We all know — more or less — how to detect a ransomware attack, and what happens during one, but we have much less visibility on what happens after.

Why should we care? It's only when we understand the "after" do we quickly realize that the full extent of the danger. It shows us why we need to check, control, and analyze any and all access to machines, servers, and the network.

Ransomware's impact comes after the attack

The first thing to know is that, while the attackers encrypt your clients' files, while they attack their machines, your clients' work continues as normal. The main business for attackers happens after the attack.

Today the attackers don’t just infiltrate machines. They analyze all the documents they copied — stolen documents.

Ransomware is not only the encryption of information, it is the access to then allow everything.

A successful ransomware attack makes the bad actors the masters of your clients' machines. And they are going to blackmail them.

There's a clear marketing mindset to the malevolence that they have set up:

• The first attack is the hostage-taking of machines and files by encryption. They ask for payment in return for the decryption of the documents they've taken hostage.

• The second attack is the threat from the hackers to disclose information and to alert the authorities. Since regulations such as GDPR levy hefty fines for the non-disclosure of attacks, this second attack has proved to be more and more common.

• The third attack is the auctioning of the data stolen from the companies that have not paid following the first two blackmail attempts.

Read more: How securing Active Directory can prevent ransomware attacks

Stolen data for auction

Remember, everything is for sale. Login and passwords, identifiers, and all the data they can collect. Attackers put together samples of the data available and contact all potentially interested parties.

A deposit gets you a seat at the table to participate in this eBay-style online auction.

There are now partnerships between ransomware operators to take advantage of this stolen data when victims don't pay the ransom.

Operators can now download and leverage this wider pool of data to help improve their own operations.

But some distributed files get "trapped." Cybersecurity companies, who think they're doing cyber intelligence, download the files. And the company they're trying to help gets scammed once again.

Rentals and royalties through ransomware as a service (RaaS)

The operators of the ransomware themselves are not the only ones who can launch an attack. A few months into the ransomware’s life, the business model may now switch to Ransomware-as-a-Service (RaaS).

Recruitment is simple. A bad actor can pay a rate ranging from 10 dollars to several hundred or thousands of dollars. Anyone who knows absolutely nothing about ransomware, but has a couple of tools, can leverage the ransomware to release more mayhem. These new operators can also now infiltrate, copy, encrypt, send messages and negotiate.

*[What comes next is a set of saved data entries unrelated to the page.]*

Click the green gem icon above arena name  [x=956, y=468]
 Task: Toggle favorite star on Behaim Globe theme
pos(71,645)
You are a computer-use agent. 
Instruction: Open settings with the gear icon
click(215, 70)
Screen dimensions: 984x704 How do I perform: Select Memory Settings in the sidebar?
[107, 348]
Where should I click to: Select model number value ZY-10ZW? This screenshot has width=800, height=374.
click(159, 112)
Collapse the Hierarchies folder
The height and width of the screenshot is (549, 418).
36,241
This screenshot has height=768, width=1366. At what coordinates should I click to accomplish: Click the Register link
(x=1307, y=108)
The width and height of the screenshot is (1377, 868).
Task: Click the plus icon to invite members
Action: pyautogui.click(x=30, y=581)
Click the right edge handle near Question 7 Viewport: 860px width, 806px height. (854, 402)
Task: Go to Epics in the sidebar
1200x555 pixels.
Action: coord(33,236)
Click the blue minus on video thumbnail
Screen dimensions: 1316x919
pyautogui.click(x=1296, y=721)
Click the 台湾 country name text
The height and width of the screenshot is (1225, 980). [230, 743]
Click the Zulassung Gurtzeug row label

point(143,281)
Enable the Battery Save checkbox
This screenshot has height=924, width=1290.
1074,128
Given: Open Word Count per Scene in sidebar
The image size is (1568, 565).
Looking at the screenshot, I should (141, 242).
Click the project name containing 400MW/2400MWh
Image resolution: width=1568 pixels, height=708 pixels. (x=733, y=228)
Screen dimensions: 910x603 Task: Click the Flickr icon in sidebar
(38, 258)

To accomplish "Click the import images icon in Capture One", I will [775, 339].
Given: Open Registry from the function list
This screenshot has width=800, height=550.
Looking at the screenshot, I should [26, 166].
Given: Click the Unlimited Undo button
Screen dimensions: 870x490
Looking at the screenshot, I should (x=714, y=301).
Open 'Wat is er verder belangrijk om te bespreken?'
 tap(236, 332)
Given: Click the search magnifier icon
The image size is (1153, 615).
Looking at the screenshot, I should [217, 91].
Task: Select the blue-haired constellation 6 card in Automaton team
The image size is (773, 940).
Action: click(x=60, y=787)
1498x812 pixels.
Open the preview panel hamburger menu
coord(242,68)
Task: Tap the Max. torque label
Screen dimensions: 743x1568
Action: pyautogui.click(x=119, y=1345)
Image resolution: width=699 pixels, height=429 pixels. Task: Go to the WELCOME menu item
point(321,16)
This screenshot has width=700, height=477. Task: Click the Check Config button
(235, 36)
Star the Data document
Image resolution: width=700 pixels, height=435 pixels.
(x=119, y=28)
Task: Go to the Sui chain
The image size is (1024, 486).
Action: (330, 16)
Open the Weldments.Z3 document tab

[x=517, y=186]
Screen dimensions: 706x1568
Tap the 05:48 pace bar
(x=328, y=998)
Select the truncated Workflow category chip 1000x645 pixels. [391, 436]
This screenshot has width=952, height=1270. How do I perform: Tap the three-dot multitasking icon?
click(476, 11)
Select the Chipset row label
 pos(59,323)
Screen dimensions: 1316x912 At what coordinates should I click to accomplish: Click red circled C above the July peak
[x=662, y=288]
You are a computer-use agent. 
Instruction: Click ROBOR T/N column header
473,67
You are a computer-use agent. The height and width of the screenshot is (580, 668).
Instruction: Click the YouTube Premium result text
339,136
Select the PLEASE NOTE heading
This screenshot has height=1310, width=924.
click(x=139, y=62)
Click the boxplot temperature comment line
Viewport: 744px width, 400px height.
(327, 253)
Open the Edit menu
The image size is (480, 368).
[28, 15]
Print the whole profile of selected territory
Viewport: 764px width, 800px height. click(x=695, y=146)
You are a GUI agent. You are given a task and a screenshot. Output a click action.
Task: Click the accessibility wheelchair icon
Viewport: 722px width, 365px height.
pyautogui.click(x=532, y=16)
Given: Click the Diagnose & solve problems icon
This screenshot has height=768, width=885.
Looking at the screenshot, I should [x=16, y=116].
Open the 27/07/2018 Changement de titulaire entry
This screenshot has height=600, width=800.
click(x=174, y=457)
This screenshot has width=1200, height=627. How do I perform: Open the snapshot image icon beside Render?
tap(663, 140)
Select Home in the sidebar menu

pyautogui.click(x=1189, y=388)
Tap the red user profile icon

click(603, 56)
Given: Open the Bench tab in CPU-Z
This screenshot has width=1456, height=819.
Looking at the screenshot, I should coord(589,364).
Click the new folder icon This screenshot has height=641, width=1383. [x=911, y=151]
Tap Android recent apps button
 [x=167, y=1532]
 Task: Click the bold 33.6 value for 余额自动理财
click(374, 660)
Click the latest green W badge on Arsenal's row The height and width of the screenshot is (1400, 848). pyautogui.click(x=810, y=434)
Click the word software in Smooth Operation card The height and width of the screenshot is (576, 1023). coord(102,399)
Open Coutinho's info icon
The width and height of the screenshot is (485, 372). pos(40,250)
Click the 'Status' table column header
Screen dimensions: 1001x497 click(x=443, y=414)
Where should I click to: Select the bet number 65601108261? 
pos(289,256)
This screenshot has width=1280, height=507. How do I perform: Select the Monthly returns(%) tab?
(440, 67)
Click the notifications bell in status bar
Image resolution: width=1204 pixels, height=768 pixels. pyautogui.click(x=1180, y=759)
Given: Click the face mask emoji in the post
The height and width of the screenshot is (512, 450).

And the attackers who launched the ransomware to begin with? They can collect royalties. The share from any successful attack ranges from 70% to as low as 30%. This means that the initial attacker who infiltrates your clients' computer or server could receive 70% of the amount that could be raised.

And the amounts demanded as ransom are not pocket change. Some go so far as asking for $40 million — which is the case of a large New York law firm. Understandably, 30% of $40 million is tantalizing for the original operator, and a real motivation to share their tools!

Attackers even create promotional videos to sell their little "toys" on the dark digital RaaS marketplace. This and the many add-on options available for rent give a clear window into just how savvy these operators are.